In ArcGIS Pro 2.8, we’ve enhanced the Density-based Clustering tool. The Density-based Clustering tool under the Spatial Statistics toolbox (Mapping Clusters toolset) helps us to explore the spatial pattern in point data and finding clusters and noises. The strength of this tool is that it is able to detect point clusters with arbitrary shapes and it does not require a predetermined number of clusters.
However, the previous version of the Density-based Clustering tool does not consider time information, which has become increasingly valuable in modern spatial-temporal data collection. To respond to this problem, the Density-based Clustering tool now has the capability to incorporate the time dimension with either DBSCAN or OPTICS methods. In other words, this tool can now detect spatial-temporal clusters and tackle problems such as:
- identifying where and when taxi pick-up demands emerge and help connect drivers with potential customers;
- identifying where and when the wildfires happen frequently to facilitate future fire hazard response planning;
- or even, detecting the movement path of animals or vessels without a corresponding identifier (ID).
Furthermore, we provide several ways to visualize spatial-temporal clusters for you to better interpret the clustering results. In this blog article, I will demonstrate how the enhanced Density-based Clustering tool answers the three questions above.
Data used in this blog article
- The yellow and green taxi trip records can be downloaded from The New York City Taxi and Limousine Commission (TLC) website. https://www1.nyc.gov/site/tlc/about/tlc-trip-record-data.page
- The historical wildfire data can be accessed at the United States Department of Agriculture (USDA) website. https://data.fs.usda.gov/geodata/edw/datasets.php?xmlKeyword=MTBS
- The AIS Vessel Tracks 2018 is provided by the U.S. Department of Transportation Bureau of Transportation Statistics, and it can be accessed at https://marinecadastre.gov/data
1. Where and when do more people take a taxi in New York City?
Identifying spatial-temporal clusters of taxi pick-up points can be useful in traffic management planning or connecting drivers with potential customers. Figure 1 shows the yellow cab taxi pick-up points in New York City on Saturday, Jan 16th, 2016 and it is very unlikely that one can identify the spatial-temporal concentration of demand by looking at the map. The enhanced Density-based Clustering tool serves as a powerful tool for this problem.

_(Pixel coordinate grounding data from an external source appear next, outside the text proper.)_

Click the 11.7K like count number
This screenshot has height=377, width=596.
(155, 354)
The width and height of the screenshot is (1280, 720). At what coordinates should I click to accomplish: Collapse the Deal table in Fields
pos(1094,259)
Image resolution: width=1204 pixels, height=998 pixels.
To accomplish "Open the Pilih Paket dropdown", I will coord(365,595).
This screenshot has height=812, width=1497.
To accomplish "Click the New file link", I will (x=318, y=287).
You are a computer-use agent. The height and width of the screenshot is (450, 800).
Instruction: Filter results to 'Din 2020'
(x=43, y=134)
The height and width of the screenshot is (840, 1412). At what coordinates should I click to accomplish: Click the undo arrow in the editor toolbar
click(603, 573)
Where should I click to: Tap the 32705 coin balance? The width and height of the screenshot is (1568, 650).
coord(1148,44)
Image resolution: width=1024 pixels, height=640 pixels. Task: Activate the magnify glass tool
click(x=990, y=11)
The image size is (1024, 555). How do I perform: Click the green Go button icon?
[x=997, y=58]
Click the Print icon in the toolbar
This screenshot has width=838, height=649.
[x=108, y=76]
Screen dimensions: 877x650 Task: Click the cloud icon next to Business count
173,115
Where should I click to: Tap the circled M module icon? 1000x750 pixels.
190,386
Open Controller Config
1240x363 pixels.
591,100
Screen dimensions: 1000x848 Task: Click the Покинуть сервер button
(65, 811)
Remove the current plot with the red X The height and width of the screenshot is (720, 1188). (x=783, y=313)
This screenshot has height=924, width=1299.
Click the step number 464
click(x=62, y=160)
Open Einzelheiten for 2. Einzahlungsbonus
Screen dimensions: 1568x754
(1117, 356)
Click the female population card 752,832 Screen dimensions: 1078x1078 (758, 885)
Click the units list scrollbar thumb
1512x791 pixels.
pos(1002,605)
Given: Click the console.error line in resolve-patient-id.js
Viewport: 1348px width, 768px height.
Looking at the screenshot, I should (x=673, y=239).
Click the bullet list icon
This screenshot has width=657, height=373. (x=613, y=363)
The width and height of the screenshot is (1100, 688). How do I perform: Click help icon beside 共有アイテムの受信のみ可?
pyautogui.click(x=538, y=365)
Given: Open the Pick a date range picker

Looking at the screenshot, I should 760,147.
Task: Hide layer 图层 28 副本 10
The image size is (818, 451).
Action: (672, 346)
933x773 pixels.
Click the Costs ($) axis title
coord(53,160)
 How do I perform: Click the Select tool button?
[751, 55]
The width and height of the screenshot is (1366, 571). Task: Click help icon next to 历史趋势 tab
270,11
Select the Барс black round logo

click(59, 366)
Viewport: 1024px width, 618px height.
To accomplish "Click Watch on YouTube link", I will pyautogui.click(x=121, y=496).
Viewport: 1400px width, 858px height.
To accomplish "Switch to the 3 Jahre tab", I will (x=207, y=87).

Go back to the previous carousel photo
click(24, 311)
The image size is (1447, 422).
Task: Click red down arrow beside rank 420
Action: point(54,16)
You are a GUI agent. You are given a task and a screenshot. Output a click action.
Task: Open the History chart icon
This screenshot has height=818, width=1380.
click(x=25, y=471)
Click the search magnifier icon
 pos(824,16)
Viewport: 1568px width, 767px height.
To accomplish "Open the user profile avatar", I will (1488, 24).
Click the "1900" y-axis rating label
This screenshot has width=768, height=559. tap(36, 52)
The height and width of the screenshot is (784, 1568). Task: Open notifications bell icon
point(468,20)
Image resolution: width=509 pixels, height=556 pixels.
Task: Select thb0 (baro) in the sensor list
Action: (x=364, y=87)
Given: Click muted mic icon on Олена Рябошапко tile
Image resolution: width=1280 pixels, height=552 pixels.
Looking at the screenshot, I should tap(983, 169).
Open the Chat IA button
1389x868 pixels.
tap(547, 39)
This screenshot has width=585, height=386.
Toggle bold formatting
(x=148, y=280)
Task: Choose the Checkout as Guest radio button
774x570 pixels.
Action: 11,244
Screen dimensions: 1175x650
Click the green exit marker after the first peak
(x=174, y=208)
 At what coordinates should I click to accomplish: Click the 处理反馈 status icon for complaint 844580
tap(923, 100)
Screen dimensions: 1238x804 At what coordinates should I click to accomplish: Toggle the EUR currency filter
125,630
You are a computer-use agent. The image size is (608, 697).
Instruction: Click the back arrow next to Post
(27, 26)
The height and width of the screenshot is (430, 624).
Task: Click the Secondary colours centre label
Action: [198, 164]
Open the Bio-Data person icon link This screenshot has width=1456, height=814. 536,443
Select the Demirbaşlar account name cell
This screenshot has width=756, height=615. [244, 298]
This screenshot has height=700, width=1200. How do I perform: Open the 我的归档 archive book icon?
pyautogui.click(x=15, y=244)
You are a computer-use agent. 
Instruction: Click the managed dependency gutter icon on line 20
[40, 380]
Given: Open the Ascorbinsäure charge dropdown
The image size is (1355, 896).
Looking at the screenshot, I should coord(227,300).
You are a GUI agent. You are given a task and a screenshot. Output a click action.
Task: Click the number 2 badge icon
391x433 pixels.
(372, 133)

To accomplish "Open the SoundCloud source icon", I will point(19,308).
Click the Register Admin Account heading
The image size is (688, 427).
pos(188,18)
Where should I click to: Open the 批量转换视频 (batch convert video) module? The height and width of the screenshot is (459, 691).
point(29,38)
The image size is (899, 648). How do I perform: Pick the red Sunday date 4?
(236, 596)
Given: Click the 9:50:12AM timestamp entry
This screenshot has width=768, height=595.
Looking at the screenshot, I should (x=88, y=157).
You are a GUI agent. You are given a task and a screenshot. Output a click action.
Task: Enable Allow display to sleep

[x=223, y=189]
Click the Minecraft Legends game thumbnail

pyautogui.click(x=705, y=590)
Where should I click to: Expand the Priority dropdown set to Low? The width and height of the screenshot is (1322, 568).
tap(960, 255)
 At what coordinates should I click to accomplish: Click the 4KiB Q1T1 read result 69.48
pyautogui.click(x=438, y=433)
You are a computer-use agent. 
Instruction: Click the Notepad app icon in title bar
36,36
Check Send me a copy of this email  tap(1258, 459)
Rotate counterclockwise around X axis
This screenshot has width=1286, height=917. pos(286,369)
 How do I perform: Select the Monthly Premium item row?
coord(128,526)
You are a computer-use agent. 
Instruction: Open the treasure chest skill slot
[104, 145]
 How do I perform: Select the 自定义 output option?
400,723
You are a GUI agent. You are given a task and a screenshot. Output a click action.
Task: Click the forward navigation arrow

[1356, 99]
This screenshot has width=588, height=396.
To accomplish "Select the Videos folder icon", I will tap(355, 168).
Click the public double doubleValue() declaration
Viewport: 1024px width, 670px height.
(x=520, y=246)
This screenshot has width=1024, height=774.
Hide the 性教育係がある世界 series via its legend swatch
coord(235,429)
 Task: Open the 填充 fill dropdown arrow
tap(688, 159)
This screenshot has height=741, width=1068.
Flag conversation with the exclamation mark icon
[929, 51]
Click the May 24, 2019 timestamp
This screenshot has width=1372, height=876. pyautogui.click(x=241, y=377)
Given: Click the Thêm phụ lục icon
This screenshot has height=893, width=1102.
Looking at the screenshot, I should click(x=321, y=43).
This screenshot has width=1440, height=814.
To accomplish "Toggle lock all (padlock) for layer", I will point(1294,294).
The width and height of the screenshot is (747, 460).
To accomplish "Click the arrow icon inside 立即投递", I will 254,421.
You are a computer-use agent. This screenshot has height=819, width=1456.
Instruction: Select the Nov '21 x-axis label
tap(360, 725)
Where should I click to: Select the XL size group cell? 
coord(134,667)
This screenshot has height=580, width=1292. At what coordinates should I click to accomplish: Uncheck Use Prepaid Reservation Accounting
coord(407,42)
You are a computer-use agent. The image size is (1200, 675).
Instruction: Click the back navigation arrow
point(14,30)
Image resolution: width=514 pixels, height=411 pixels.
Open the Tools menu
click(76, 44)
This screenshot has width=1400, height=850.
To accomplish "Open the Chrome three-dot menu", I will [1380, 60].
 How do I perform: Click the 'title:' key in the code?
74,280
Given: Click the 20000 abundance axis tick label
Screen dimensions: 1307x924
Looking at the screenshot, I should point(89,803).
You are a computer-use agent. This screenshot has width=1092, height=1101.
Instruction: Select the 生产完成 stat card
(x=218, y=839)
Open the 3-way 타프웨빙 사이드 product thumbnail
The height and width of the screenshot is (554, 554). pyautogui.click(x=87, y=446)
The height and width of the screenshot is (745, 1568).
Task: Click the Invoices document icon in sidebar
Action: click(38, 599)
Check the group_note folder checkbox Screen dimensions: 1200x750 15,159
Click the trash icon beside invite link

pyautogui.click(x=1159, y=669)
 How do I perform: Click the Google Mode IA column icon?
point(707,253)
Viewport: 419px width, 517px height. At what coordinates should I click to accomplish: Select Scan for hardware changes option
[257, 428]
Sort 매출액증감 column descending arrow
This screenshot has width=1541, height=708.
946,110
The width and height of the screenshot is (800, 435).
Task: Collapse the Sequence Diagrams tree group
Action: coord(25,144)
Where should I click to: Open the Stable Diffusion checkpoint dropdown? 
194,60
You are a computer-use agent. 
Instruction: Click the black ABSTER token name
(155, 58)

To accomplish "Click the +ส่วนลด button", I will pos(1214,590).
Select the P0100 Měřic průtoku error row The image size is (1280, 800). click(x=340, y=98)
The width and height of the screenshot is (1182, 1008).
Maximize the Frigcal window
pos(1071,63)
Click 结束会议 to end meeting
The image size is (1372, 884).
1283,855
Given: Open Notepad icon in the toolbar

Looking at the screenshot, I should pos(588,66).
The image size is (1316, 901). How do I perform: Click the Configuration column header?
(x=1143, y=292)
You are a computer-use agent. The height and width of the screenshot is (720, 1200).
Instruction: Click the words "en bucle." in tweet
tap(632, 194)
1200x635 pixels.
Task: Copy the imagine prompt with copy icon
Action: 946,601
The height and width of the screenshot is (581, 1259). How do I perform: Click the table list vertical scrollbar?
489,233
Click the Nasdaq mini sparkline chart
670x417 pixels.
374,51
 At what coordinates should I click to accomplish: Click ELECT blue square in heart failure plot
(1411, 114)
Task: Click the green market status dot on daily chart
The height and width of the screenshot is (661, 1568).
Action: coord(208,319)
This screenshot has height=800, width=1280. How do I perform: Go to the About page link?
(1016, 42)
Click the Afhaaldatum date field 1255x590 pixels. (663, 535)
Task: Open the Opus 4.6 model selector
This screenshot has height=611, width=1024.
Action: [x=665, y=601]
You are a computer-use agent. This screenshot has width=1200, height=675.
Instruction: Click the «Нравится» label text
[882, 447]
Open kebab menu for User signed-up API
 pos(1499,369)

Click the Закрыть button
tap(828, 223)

Assuming that all clusters have similar densities, I choose Defined distance (DBSCAN) as the Clustering Method. Also, I provide 200 as the Minimum Features per Cluster, 200 Meters as the Search Distance and 10 Minutes as the Search Time Interval. The parameters of Minimum Features per Cluster and Search Distance together define the minimum spatial density of the returned clustering result. Similarly, the Minimum Features per Cluster and Search Time Interval together define the minimum temporal density of the returned clustering result. The selection of these parameter values is set only for this example and should be adjusted for different dataset/questions based on your domain knowledge. (Figure 2)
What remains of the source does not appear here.